Y es que este año han confluido las peores circunstancias climatológicas posibles para incrementar el riesgo de incendios forestales. Las generosas lluvias de primavera que tanto celebramos por la espectacular crecida que produjeron en los embalses, las mismas que regaron los campos en el momento óptimo para el éxito de las cosechas y el lustre de los jardines, esas espléndidas precipitaciones elevaron hasta un metro la altura de los hierbajos que otras temporadas no levantaron más de un palmo. Luego vinieron los tremendos golpes de calor de mayo y junio que agostaron prematuramente la capa vegetal hasta convertirla en una alfombra de paja. La fuerza y espesura de la maleza han complicado extraordinariamente las labores de limpieza en los bosques, y en algunas zonas bastaron después un par de chaparrones para que la hierba ya segada volviera a crecer en los cortafuegos. Una simple chispa puede desatar la combustión en el manto de estopa y la fuente de calor será a su vez suficientemente intensa para prender los troncos y las copas arbóreas. Ni que decir tiene que con este escenario de alto riesgo todas las precauciones son pocas. Cuando vemos los devastadores efectos de un incendio en el monte tendemos a imaginar que fue provocado por un psicópata pirómano o algún canalla sin escrúpulos. Haberlos, desde luego que los hay, pero la inmensa mayoría de los siniestros tienen su origen en una pequeña negligencia o descuido y probablemente muchos de los que causan el desastre ni siquiera sabrán que fueron la causa del mismo. Desde la colilla a medio apagar arrojada por la ventanilla de un vehículo hasta los rescoldos mal sofocados de una barbacoa, pasando por un simple trozo de vidrio que puede producir el efecto lupa, la gama de causas aparentemente menores de desgracias mayores es de lo más variada. La única forma de conjurar el siniestro en origen es concienciar a la ciudadanía sobre la necesidad de extremar las precauciones y también de la importancia que tiene su colaboración. Una llamada rápida a los teléfonos de emergencia cuando observan restos humeantes o la actitud sospechosa de alguien que juega con fuego puede evitar una tragedia.

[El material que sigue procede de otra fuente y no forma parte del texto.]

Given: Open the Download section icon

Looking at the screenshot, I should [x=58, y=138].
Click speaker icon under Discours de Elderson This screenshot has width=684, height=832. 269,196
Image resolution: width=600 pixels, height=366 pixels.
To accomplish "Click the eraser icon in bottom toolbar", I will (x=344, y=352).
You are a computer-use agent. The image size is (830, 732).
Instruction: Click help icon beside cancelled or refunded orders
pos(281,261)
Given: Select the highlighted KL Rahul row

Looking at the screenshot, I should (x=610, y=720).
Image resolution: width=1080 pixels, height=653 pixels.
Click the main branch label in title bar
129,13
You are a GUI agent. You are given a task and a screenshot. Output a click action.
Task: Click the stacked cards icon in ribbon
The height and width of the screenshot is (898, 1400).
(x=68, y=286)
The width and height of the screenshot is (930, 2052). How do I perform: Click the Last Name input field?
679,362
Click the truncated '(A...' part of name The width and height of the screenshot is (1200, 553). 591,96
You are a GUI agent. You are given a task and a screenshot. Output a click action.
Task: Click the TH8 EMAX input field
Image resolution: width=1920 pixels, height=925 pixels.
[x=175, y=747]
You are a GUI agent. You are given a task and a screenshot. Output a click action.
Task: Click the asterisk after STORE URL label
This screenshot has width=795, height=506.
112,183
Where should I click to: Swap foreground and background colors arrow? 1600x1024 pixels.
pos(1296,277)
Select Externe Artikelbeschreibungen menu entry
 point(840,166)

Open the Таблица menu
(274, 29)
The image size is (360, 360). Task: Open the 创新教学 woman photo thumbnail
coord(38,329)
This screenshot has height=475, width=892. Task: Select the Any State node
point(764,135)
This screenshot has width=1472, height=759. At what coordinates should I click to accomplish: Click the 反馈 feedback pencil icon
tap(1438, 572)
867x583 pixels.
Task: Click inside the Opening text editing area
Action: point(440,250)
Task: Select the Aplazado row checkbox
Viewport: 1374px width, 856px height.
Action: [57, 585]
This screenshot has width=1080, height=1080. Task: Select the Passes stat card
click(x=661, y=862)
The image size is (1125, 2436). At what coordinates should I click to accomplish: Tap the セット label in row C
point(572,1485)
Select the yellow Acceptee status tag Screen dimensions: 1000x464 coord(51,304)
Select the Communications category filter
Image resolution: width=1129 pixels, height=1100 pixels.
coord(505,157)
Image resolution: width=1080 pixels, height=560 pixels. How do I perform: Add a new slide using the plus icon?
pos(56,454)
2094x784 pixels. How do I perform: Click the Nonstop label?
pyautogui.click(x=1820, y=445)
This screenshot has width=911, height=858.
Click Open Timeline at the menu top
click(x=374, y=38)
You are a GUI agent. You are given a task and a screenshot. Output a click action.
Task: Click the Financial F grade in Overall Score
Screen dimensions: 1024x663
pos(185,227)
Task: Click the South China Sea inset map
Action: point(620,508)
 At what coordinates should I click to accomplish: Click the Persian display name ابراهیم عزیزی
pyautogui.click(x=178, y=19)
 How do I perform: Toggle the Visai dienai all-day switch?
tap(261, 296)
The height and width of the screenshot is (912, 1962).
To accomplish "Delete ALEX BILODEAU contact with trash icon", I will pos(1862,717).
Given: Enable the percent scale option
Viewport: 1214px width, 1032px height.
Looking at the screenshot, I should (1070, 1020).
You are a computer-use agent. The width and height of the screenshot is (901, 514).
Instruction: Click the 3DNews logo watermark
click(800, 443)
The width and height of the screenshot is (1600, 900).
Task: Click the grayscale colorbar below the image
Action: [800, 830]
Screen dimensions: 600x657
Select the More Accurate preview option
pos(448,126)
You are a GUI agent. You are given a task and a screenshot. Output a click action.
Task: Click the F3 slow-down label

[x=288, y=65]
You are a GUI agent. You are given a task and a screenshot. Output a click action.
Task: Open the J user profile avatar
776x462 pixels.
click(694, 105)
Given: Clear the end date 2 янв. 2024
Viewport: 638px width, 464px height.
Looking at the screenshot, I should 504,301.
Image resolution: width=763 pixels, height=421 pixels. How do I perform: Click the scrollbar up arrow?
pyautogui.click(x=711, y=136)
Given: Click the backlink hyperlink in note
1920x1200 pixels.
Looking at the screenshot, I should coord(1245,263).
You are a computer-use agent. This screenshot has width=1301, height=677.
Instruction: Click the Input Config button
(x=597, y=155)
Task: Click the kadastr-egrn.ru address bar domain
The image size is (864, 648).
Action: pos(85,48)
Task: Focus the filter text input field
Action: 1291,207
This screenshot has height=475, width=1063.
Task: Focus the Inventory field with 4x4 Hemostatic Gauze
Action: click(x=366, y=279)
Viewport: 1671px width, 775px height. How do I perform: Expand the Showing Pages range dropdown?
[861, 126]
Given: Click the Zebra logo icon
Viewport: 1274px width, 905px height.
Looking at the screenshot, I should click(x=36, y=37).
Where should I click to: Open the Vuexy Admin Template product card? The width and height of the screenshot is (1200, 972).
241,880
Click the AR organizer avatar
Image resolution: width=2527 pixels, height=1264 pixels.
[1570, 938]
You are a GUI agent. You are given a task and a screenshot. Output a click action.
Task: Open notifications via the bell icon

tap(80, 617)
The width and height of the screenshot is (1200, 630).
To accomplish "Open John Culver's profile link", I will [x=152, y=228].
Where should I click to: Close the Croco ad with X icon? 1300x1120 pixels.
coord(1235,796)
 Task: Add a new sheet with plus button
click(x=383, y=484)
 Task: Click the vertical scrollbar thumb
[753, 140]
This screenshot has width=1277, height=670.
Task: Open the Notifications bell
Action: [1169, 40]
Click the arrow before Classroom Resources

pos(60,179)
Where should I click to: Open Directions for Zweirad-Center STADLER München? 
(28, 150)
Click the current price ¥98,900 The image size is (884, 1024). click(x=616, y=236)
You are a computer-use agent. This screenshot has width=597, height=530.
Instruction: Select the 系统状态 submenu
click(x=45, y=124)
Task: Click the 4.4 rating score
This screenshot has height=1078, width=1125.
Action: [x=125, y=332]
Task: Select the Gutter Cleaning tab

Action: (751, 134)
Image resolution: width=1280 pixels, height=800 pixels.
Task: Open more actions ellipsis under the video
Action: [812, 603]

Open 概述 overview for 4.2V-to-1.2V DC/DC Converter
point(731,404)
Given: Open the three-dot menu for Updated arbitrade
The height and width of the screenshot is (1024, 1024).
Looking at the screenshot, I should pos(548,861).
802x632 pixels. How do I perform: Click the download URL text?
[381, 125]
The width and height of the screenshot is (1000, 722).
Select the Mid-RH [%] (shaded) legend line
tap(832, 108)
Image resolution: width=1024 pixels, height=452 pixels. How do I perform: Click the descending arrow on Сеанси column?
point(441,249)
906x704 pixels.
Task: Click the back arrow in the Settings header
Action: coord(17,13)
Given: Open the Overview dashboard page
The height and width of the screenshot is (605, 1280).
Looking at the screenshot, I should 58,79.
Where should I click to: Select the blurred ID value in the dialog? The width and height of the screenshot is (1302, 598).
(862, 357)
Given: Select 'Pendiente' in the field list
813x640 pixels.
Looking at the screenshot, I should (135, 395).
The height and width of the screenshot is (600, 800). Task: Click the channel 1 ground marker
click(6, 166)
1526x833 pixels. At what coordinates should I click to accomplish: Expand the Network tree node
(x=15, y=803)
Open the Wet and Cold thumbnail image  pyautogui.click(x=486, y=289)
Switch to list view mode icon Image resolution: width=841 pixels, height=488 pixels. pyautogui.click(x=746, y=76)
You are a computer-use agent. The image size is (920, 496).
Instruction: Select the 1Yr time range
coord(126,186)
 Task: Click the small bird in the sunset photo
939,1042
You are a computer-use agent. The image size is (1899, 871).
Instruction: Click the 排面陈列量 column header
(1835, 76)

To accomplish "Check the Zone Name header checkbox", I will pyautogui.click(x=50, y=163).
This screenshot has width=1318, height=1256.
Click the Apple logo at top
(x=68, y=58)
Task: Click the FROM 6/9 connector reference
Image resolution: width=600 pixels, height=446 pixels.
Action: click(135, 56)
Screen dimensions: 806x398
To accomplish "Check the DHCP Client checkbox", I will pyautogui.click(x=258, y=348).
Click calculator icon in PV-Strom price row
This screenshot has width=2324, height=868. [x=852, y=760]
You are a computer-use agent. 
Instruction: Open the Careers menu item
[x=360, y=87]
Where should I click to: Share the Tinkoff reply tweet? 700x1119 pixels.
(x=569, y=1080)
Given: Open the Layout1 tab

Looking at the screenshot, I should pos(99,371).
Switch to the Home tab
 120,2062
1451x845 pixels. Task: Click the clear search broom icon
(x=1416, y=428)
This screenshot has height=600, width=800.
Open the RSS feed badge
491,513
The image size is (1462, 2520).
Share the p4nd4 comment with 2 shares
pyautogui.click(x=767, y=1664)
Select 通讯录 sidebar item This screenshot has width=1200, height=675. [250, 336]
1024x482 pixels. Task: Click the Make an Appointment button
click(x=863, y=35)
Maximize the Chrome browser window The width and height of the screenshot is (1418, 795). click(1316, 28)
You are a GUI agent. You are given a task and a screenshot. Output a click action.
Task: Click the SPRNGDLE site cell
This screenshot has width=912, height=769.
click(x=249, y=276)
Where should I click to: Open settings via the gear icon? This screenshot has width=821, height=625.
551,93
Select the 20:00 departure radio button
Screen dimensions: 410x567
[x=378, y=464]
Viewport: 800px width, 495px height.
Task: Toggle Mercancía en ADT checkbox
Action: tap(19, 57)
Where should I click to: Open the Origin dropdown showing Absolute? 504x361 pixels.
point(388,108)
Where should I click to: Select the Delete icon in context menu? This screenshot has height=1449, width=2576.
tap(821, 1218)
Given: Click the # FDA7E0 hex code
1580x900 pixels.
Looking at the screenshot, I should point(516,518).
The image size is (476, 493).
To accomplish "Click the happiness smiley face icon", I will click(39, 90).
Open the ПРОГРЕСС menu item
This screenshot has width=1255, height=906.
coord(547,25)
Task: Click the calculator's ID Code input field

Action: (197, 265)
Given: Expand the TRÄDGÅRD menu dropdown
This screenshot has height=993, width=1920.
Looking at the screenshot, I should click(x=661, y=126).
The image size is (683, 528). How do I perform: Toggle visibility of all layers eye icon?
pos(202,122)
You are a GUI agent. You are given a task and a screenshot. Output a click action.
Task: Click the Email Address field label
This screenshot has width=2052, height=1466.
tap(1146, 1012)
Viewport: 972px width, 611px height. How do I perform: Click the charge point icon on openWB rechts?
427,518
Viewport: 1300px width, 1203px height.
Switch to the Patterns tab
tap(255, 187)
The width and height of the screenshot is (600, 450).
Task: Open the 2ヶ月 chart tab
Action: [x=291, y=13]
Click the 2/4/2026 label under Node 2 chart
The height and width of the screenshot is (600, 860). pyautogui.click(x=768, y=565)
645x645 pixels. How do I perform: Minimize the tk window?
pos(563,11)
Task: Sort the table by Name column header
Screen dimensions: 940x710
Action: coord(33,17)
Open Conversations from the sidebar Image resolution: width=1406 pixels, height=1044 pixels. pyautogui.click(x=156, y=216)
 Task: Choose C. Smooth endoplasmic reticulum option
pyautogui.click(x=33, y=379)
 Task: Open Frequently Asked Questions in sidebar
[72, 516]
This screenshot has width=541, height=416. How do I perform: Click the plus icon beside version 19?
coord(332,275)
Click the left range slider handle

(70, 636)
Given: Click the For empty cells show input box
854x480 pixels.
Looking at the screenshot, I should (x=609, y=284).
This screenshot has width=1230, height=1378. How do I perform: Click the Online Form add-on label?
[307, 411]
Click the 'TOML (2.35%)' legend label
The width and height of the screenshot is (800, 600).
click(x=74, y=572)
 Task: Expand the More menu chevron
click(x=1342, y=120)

En la lucha contra los incendios forestales la clave es el tiempo. Si hay que destacar un acierto de las autoridades regionales en este campo ha sido el de reducir al mínimo el tiempo de respuesta extendiendo la red de ojeadores que alerten de inmediato y disponer de helicópteros capaces de soltar en minutos su carga de agua sobre las primeras llamas. Esta guerra es cara, pero ganarla evita daños medioambientalmente tan cuantiosos que los recursos que inviertan en prevención resultan extraordinariamente rentables. Este año, más que nunca, todos contra el fuego.